## TASK REQUIREMENTS
Please retype the entries below exactly as they are written.

## DATASET EXTRACT
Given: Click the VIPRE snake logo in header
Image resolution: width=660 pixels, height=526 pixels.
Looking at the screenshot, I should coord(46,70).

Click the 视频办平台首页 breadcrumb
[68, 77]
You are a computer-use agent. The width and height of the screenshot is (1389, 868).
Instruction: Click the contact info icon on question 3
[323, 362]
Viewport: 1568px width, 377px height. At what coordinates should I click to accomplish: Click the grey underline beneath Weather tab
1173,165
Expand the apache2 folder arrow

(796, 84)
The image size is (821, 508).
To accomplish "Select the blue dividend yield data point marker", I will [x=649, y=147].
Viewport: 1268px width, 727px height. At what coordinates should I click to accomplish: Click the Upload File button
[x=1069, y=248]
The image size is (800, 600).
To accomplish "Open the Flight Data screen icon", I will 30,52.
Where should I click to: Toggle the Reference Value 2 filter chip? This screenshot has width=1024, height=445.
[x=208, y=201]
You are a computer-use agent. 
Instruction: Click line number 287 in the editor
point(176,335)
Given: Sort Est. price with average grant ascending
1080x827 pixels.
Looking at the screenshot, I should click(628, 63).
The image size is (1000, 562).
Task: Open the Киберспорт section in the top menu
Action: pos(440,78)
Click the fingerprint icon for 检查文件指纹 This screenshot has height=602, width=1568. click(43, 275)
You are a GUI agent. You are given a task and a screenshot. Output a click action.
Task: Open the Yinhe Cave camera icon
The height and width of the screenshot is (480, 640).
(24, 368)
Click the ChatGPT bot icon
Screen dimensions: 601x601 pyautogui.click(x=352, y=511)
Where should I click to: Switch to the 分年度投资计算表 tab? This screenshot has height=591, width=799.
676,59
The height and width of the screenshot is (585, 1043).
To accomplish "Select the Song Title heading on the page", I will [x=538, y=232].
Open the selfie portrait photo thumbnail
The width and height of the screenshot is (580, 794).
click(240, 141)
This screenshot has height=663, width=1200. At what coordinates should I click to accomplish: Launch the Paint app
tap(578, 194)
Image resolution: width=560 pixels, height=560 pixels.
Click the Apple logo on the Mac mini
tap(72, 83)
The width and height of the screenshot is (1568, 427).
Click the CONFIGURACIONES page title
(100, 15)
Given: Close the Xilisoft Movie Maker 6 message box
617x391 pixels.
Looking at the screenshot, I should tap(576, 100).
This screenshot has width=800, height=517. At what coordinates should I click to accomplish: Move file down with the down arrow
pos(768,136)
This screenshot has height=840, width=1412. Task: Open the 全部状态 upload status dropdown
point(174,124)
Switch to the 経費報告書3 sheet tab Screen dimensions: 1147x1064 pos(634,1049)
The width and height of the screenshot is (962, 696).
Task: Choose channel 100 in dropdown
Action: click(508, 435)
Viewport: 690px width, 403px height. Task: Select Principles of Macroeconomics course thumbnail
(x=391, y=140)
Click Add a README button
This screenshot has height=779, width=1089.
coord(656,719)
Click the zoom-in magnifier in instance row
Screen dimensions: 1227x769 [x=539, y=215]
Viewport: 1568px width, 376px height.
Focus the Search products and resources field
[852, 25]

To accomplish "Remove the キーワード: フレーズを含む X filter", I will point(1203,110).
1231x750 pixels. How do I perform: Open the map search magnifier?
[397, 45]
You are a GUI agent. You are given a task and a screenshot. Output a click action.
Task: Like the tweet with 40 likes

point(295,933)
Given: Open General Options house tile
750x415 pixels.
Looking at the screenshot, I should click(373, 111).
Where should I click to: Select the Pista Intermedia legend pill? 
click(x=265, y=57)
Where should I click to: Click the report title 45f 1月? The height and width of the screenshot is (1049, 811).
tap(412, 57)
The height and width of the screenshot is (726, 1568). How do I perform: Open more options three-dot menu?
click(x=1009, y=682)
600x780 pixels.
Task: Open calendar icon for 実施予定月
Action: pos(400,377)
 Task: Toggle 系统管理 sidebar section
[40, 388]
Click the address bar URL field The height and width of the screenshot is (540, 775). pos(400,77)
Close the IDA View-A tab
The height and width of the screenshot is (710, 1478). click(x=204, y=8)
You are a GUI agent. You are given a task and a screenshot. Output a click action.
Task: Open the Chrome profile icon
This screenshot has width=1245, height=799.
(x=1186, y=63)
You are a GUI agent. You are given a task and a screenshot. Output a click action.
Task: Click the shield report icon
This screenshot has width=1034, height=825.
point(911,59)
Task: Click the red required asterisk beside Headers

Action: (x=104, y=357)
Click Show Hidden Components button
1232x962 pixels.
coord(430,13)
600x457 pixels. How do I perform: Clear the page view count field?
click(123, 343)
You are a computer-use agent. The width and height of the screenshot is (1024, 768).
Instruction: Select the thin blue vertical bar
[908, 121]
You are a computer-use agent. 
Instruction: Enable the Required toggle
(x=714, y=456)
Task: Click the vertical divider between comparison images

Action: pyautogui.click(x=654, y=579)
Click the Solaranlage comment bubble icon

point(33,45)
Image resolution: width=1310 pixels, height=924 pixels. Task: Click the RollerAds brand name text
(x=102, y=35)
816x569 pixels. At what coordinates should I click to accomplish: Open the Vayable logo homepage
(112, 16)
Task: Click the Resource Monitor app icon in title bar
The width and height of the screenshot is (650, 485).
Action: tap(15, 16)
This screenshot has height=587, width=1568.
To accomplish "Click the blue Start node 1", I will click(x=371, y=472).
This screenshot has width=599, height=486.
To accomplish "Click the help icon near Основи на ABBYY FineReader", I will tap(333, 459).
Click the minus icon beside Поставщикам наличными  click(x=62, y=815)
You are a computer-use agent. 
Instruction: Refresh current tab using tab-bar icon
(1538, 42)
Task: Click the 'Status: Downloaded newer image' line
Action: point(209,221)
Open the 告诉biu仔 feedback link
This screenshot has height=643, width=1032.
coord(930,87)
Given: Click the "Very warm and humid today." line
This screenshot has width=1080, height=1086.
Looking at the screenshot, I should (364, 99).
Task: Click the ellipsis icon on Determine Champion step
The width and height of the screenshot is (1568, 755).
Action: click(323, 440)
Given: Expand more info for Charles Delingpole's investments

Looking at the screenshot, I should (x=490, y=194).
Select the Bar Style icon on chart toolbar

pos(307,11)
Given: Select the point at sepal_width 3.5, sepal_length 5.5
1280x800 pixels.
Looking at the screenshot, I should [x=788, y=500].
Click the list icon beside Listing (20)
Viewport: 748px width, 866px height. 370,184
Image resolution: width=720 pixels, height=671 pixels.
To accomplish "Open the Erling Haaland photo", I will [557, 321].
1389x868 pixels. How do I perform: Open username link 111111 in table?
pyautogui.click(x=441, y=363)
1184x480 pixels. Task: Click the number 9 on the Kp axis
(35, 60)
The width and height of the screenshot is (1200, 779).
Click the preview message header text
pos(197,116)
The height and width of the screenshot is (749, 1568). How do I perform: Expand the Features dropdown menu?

## TASK ANSWER
Given: Click the VIPRE snake logo in header
Image resolution: width=660 pixels, height=526 pixels.
Looking at the screenshot, I should coord(46,70).

Click the 视频办平台首页 breadcrumb
[68, 77]
You are a computer-use agent. The width and height of the screenshot is (1389, 868).
Instruction: Click the contact info icon on question 3
[323, 362]
Viewport: 1568px width, 377px height. At what coordinates should I click to accomplish: Click the grey underline beneath Weather tab
1173,165
Expand the apache2 folder arrow

(796, 84)
The image size is (821, 508).
To accomplish "Select the blue dividend yield data point marker", I will [x=649, y=147].
Viewport: 1268px width, 727px height. At what coordinates should I click to accomplish: Click the Upload File button
[x=1069, y=248]
The image size is (800, 600).
To accomplish "Open the Flight Data screen icon", I will 30,52.
Where should I click to: Toggle the Reference Value 2 filter chip? This screenshot has width=1024, height=445.
[x=208, y=201]
You are a computer-use agent. 
Instruction: Click line number 287 in the editor
point(176,335)
Given: Sort Est. price with average grant ascending
1080x827 pixels.
Looking at the screenshot, I should click(628, 63).
The image size is (1000, 562).
Task: Open the Киберспорт section in the top menu
Action: pos(440,78)
Click the fingerprint icon for 检查文件指纹 This screenshot has height=602, width=1568. click(43, 275)
You are a GUI agent. You are given a task and a screenshot. Output a click action.
Task: Open the Yinhe Cave camera icon
The height and width of the screenshot is (480, 640).
(24, 368)
Click the ChatGPT bot icon
Screen dimensions: 601x601 pyautogui.click(x=352, y=511)
Where should I click to: Switch to the 分年度投资计算表 tab? This screenshot has height=591, width=799.
676,59
The height and width of the screenshot is (585, 1043).
To accomplish "Select the Song Title heading on the page", I will [x=538, y=232].
Open the selfie portrait photo thumbnail
The width and height of the screenshot is (580, 794).
click(240, 141)
This screenshot has height=663, width=1200. At what coordinates should I click to accomplish: Launch the Paint app
tap(578, 194)
Image resolution: width=560 pixels, height=560 pixels.
Click the Apple logo on the Mac mini
tap(72, 83)
The width and height of the screenshot is (1568, 427).
Click the CONFIGURACIONES page title
(100, 15)
Given: Close the Xilisoft Movie Maker 6 message box
617x391 pixels.
Looking at the screenshot, I should tap(576, 100).
This screenshot has width=800, height=517. At what coordinates should I click to accomplish: Move file down with the down arrow
pos(768,136)
This screenshot has height=840, width=1412. Task: Open the 全部状态 upload status dropdown
point(174,124)
Switch to the 経費報告書3 sheet tab Screen dimensions: 1147x1064 pos(634,1049)
The width and height of the screenshot is (962, 696).
Task: Choose channel 100 in dropdown
Action: click(508, 435)
Viewport: 690px width, 403px height. Task: Select Principles of Macroeconomics course thumbnail
(x=391, y=140)
Click Add a README button
This screenshot has height=779, width=1089.
coord(656,719)
Click the zoom-in magnifier in instance row
Screen dimensions: 1227x769 [x=539, y=215]
Viewport: 1568px width, 376px height.
Focus the Search products and resources field
[852, 25]

To accomplish "Remove the キーワード: フレーズを含む X filter", I will point(1203,110).
1231x750 pixels. How do I perform: Open the map search magnifier?
[397, 45]
You are a GUI agent. You are given a task and a screenshot. Output a click action.
Task: Like the tweet with 40 likes

point(295,933)
Given: Open General Options house tile
750x415 pixels.
Looking at the screenshot, I should click(373, 111).
Where should I click to: Select the Pista Intermedia legend pill? 
click(x=265, y=57)
Where should I click to: Click the report title 45f 1月? The height and width of the screenshot is (1049, 811).
tap(412, 57)
The height and width of the screenshot is (726, 1568). How do I perform: Open more options three-dot menu?
click(x=1009, y=682)
600x780 pixels.
Task: Open calendar icon for 実施予定月
Action: pos(400,377)
 Task: Toggle 系统管理 sidebar section
[40, 388]
Click the address bar URL field The height and width of the screenshot is (540, 775). pos(400,77)
Close the IDA View-A tab
The height and width of the screenshot is (710, 1478). click(x=204, y=8)
You are a GUI agent. You are given a task and a screenshot. Output a click action.
Task: Open the Chrome profile icon
This screenshot has width=1245, height=799.
(x=1186, y=63)
You are a GUI agent. You are given a task and a screenshot. Output a click action.
Task: Click the shield report icon
This screenshot has width=1034, height=825.
point(911,59)
Task: Click the red required asterisk beside Headers

Action: (x=104, y=357)
Click Show Hidden Components button
1232x962 pixels.
coord(430,13)
600x457 pixels. How do I perform: Clear the page view count field?
click(123, 343)
You are a computer-use agent. The width and height of the screenshot is (1024, 768).
Instruction: Select the thin blue vertical bar
[908, 121]
You are a computer-use agent. 
Instruction: Enable the Required toggle
(x=714, y=456)
Task: Click the vertical divider between comparison images

Action: pyautogui.click(x=654, y=579)
Click the Solaranlage comment bubble icon

point(33,45)
Image resolution: width=1310 pixels, height=924 pixels. Task: Click the RollerAds brand name text
(x=102, y=35)
816x569 pixels. At what coordinates should I click to accomplish: Open the Vayable logo homepage
(112, 16)
Task: Click the Resource Monitor app icon in title bar
The width and height of the screenshot is (650, 485).
Action: tap(15, 16)
This screenshot has height=587, width=1568.
To accomplish "Click the blue Start node 1", I will click(x=371, y=472).
This screenshot has width=599, height=486.
To accomplish "Click the help icon near Основи на ABBYY FineReader", I will tap(333, 459).
Click the minus icon beside Поставщикам наличными  click(x=62, y=815)
You are a computer-use agent. 
Instruction: Refresh current tab using tab-bar icon
(1538, 42)
Task: Click the 'Status: Downloaded newer image' line
Action: point(209,221)
Open the 告诉biu仔 feedback link
This screenshot has height=643, width=1032.
coord(930,87)
Given: Click the "Very warm and humid today." line
This screenshot has width=1080, height=1086.
Looking at the screenshot, I should (364, 99).
Task: Click the ellipsis icon on Determine Champion step
The width and height of the screenshot is (1568, 755).
Action: click(323, 440)
Given: Expand more info for Charles Delingpole's investments

Looking at the screenshot, I should (x=490, y=194).
Select the Bar Style icon on chart toolbar

pos(307,11)
Given: Select the point at sepal_width 3.5, sepal_length 5.5
1280x800 pixels.
Looking at the screenshot, I should [x=788, y=500].
Click the list icon beside Listing (20)
Viewport: 748px width, 866px height. 370,184
Image resolution: width=720 pixels, height=671 pixels.
To accomplish "Open the Erling Haaland photo", I will [557, 321].
1389x868 pixels. How do I perform: Open username link 111111 in table?
pyautogui.click(x=441, y=363)
1184x480 pixels. Task: Click the number 9 on the Kp axis
(35, 60)
The width and height of the screenshot is (1200, 779).
Click the preview message header text
pos(197,116)
The height and width of the screenshot is (749, 1568). How do I perform: Expand the Features dropdown menu?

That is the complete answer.